Exercise aim:
Render the rows from the line containing "The width and height of the screenshot is (855, 485)." through the line containing "Looking at the screenshot, I should tap(315, 188)." as a numbered list, leaving out blank lines. Include only those lines, with both ends counted.

Collected data:
:::::

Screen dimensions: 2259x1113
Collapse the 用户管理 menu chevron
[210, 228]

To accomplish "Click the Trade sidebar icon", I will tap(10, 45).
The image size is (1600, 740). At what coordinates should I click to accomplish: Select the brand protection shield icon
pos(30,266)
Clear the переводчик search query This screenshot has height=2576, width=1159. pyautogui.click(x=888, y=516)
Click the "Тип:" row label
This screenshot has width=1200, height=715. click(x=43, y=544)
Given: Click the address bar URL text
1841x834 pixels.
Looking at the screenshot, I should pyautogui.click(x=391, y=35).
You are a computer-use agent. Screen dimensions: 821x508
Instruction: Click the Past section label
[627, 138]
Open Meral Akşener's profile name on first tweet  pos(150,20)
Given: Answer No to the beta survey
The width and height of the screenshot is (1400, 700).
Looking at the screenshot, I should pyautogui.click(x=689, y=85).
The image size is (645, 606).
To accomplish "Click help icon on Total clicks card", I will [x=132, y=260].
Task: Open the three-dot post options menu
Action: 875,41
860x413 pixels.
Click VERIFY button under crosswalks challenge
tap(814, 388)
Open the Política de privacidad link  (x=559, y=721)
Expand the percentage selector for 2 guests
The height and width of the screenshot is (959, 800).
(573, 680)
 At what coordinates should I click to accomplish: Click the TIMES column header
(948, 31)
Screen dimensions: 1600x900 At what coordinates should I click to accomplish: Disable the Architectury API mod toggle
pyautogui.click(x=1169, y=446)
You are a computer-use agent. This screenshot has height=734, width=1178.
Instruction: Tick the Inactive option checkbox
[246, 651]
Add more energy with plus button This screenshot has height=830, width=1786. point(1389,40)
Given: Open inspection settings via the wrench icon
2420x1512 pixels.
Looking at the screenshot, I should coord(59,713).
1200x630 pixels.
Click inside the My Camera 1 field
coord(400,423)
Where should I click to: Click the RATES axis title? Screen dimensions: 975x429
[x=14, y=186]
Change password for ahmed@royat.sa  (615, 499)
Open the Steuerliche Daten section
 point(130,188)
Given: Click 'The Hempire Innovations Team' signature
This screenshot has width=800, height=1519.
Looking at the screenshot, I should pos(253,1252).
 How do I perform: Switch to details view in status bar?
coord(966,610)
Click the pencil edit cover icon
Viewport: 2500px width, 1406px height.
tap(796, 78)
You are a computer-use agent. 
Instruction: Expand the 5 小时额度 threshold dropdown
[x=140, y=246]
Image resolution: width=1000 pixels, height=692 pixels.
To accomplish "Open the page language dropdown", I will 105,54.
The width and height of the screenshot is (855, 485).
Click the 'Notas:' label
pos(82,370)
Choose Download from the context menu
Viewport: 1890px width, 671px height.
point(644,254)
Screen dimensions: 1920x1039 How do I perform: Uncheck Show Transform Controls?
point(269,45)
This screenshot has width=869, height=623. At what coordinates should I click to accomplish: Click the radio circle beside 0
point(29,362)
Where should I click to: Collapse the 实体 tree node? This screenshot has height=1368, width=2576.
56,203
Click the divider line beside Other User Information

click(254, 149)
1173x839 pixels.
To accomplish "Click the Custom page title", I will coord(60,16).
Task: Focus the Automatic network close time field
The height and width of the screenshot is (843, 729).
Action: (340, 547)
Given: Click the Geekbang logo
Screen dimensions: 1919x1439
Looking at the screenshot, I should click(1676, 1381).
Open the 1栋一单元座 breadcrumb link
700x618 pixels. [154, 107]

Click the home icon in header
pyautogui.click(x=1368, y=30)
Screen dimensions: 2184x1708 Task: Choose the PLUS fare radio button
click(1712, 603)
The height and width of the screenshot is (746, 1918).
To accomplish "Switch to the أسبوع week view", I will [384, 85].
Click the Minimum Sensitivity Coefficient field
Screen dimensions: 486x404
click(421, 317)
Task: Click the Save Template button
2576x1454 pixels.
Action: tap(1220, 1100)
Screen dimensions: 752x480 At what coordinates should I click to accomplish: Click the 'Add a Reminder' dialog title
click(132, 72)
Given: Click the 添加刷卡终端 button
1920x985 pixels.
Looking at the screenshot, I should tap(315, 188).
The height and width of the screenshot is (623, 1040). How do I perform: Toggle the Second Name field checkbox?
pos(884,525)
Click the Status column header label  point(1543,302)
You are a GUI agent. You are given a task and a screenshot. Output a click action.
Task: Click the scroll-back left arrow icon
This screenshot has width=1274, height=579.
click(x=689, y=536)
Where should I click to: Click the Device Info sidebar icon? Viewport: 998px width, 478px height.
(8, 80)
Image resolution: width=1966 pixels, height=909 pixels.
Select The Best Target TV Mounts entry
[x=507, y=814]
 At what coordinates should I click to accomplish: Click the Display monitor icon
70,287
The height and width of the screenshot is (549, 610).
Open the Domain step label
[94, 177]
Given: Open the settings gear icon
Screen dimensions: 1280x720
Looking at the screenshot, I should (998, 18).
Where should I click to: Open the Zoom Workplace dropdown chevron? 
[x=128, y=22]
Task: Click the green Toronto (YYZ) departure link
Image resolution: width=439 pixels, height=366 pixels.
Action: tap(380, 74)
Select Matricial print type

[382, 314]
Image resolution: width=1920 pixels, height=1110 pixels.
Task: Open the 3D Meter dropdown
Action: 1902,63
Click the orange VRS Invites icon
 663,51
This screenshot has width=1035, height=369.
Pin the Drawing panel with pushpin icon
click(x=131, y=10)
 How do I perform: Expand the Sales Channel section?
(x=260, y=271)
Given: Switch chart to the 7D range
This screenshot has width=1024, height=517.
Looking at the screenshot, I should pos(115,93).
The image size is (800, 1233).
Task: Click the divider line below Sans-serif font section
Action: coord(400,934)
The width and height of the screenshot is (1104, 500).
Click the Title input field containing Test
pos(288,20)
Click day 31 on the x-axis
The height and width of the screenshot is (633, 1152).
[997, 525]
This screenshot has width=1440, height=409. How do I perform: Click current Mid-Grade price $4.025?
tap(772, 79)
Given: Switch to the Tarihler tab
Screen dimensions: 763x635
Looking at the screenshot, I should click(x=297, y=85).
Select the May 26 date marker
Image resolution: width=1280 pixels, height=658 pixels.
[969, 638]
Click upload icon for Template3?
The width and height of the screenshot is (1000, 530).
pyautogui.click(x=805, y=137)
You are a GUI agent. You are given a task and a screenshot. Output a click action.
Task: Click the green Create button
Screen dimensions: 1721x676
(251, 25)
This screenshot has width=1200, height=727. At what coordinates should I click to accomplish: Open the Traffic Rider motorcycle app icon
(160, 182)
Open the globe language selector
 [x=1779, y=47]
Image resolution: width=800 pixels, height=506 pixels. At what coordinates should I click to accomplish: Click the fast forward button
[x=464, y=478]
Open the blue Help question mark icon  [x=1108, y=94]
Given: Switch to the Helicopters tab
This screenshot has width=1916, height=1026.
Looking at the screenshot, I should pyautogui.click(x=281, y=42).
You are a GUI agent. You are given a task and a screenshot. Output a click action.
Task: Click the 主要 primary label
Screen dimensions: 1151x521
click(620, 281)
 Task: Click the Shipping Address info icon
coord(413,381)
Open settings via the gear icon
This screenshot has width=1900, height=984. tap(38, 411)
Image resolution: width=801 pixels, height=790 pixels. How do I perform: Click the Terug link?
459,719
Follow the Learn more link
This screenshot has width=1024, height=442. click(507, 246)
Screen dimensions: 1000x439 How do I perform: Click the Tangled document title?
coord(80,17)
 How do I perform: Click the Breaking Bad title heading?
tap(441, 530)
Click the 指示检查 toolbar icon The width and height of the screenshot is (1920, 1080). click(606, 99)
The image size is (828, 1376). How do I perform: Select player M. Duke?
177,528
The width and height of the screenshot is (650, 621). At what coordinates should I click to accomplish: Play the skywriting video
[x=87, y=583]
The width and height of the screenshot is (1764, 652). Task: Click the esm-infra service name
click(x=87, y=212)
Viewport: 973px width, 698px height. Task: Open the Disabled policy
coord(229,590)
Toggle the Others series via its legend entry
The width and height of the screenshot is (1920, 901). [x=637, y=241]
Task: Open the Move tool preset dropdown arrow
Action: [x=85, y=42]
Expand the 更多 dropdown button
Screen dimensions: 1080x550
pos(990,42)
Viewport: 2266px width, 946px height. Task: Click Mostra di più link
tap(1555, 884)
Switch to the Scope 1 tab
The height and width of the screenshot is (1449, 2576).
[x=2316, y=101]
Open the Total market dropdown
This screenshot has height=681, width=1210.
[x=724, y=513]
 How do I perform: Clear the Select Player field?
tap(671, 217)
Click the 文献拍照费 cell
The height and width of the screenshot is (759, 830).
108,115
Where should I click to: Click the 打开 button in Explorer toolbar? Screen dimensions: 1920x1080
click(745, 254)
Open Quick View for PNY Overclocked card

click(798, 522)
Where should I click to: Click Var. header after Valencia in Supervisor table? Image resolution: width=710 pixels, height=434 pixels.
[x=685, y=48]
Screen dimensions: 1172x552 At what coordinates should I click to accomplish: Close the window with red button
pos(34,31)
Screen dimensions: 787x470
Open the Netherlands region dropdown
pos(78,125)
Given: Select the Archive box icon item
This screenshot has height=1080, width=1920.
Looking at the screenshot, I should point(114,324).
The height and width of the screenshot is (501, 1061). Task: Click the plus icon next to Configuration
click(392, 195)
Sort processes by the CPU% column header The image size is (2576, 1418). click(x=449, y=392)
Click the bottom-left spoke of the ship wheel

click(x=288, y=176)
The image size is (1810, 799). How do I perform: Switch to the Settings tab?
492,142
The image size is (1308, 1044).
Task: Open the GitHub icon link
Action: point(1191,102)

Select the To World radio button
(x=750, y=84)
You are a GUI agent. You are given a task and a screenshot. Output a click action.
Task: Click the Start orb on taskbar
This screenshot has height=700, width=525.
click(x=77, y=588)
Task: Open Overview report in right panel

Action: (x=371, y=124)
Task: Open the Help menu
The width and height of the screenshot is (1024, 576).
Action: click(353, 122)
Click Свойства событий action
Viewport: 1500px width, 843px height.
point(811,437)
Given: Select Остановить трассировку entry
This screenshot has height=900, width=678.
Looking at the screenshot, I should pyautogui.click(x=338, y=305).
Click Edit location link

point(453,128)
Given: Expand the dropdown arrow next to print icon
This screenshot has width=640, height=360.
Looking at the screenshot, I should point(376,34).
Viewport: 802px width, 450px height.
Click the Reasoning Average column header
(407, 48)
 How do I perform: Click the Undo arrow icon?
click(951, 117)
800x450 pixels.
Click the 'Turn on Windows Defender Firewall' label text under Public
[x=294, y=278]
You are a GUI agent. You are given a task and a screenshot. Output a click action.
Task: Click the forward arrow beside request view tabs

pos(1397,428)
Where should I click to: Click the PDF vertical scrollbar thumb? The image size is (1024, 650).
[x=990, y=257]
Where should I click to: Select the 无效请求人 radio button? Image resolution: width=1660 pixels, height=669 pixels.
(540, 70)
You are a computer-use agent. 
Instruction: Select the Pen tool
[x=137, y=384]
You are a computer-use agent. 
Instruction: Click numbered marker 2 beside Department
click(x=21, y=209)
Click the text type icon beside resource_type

:::::

Task solution:
1. The width and height of the screenshot is (855, 485).
2. Click the 'Notas:' label
3. pos(82,370)
4. Choose Download from the context menu
5. Viewport: 1890px width, 671px height.
6. point(644,254)
7. Screen dimensions: 1920x1039 How do I perform: Uncheck Show Transform Controls?
8. point(269,45)
9. This screenshot has width=869, height=623. At what coordinates should I click to accomplish: Click the radio circle beside 0
10. point(29,362)
11. Where should I click to: Collapse the 实体 tree node? This screenshot has height=1368, width=2576.
12. 56,203
13. Click the divider line beside Other User Information
14. click(254, 149)
15. 1173x839 pixels.
16. To accomplish "Click the Custom page title", I will coord(60,16).
17. Task: Focus the Automatic network close time field
18. The height and width of the screenshot is (843, 729).
19. Action: (340, 547)
20. Given: Click the Geekbang logo
21. Screen dimensions: 1919x1439
22. Looking at the screenshot, I should click(1676, 1381).
23. Open the 1栋一单元座 breadcrumb link
24. 700x618 pixels. [154, 107]
25. Click the home icon in header
26. pyautogui.click(x=1368, y=30)
27. Screen dimensions: 2184x1708 Task: Choose the PLUS fare radio button
28. click(1712, 603)
29. The height and width of the screenshot is (746, 1918).
30. To accomplish "Switch to the أسبوع week view", I will [384, 85].
31. Click the Minimum Sensitivity Coefficient field
32. Screen dimensions: 486x404
33. click(421, 317)
34. Task: Click the Save Template button
35. 2576x1454 pixels.
36. Action: tap(1220, 1100)
37. Screen dimensions: 752x480 At what coordinates should I click to accomplish: Click the 'Add a Reminder' dialog title
38. click(132, 72)
39. Given: Click the 添加刷卡终端 button
40. 1920x985 pixels.
41. Looking at the screenshot, I should tap(315, 188).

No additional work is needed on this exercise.